Physiotherapist M.Sc. PT, C Gunn IMS, FCAMPT
Sport Physiotherapy Canada Diploma Holder
Registered International Sport Physical Therapist
Private Practice Co – Owner, Form Physiotherapy
Osteoarthritis-related certifications:
Certified GLAD Canada provider
Certified PEAK provider
A 30 year career gives time for a few chapters. In addition to my OA focus, my chapters have included a long and, hopefully, never-finished chapter in high performance sport and the opportunity to complete a Masters' thesis with a focus on shoulder injuries.
Establishing a private practice 17 years ago was a pivotal change in how I deliver my patient care. Our practice, Form Physiotherapy was one of the first in Vancouver to offer one-on-one treatment sessions where thorough assessment and treatment, clear goal-setting and patient education and empowerment could be prioritized.
A physiotherapy career is rich in learning and professional community.

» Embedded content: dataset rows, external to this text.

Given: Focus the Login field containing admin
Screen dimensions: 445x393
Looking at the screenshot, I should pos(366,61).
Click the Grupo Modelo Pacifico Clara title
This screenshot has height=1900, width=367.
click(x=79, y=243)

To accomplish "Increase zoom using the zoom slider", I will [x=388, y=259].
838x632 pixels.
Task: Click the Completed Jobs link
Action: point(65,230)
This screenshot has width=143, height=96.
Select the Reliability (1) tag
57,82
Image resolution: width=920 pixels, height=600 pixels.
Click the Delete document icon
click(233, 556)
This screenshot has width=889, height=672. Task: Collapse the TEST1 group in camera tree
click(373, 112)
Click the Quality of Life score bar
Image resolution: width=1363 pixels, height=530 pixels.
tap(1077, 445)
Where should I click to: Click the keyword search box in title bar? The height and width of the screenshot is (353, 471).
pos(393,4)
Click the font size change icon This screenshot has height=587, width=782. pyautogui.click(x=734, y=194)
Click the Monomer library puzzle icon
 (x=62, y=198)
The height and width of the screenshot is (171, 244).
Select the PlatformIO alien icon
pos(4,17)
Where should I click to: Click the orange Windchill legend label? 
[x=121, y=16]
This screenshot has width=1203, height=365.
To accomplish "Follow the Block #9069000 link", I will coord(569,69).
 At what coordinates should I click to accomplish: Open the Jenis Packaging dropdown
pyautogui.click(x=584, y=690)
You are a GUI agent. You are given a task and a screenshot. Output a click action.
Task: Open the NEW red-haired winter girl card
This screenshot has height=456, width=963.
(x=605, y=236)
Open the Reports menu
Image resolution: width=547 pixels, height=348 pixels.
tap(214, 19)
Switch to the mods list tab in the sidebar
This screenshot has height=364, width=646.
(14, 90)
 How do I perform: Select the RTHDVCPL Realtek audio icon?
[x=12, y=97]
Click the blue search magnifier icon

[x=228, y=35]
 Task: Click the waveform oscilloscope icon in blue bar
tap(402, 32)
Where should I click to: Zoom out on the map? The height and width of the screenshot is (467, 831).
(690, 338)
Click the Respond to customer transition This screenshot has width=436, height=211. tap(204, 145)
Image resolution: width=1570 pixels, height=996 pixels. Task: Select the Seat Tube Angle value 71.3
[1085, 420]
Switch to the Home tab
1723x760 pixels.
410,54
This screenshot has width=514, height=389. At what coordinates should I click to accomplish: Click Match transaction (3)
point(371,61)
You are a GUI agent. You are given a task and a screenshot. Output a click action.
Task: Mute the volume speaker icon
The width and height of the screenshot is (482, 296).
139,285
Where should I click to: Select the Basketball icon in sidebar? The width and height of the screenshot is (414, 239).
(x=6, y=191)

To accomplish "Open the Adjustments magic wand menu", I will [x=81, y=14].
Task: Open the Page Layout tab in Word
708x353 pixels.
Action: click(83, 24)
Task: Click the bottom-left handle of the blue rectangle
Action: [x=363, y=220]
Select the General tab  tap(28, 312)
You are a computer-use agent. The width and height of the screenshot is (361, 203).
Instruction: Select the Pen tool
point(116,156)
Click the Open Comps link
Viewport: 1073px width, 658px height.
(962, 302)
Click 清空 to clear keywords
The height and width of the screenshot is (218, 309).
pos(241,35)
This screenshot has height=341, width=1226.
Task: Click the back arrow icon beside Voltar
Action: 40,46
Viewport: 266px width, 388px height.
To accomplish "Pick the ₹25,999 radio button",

I have pursued the Canadian Physiotherapy Association's top designations for orthopaedic and sport physiotherapy and been lucky to have meaningful volunteer opportunities, including serving two terms as Sport Physiotherapy Canada's National Chairperson. Newer ventures include delivering learning opportunities to UBC School of Medicine Family Practice Residents.
Along the way, what drew me to becoming a physiotherapist remains the same. I simply really enjoy helping people to maintain better overall health by helping them remain or become active in ways that are meaningful to them.
It is in this context that the hip and knee OA patients have always existed within my caseload. Typically they have arrived at my office in search of strategies to improve their quality of life and perhaps avoid joint surgery. But with their expectations set very low. The recent arrival of a highly evidence-based treatment stream and first-line treatment programs, such as GLAD and PEAK, have, in my opinion, represented a paradigm shift in how we will manage hip and knee OA going forward. As I tell my patients now, if you're going to be diagnosed with OA, it's the best time to do so.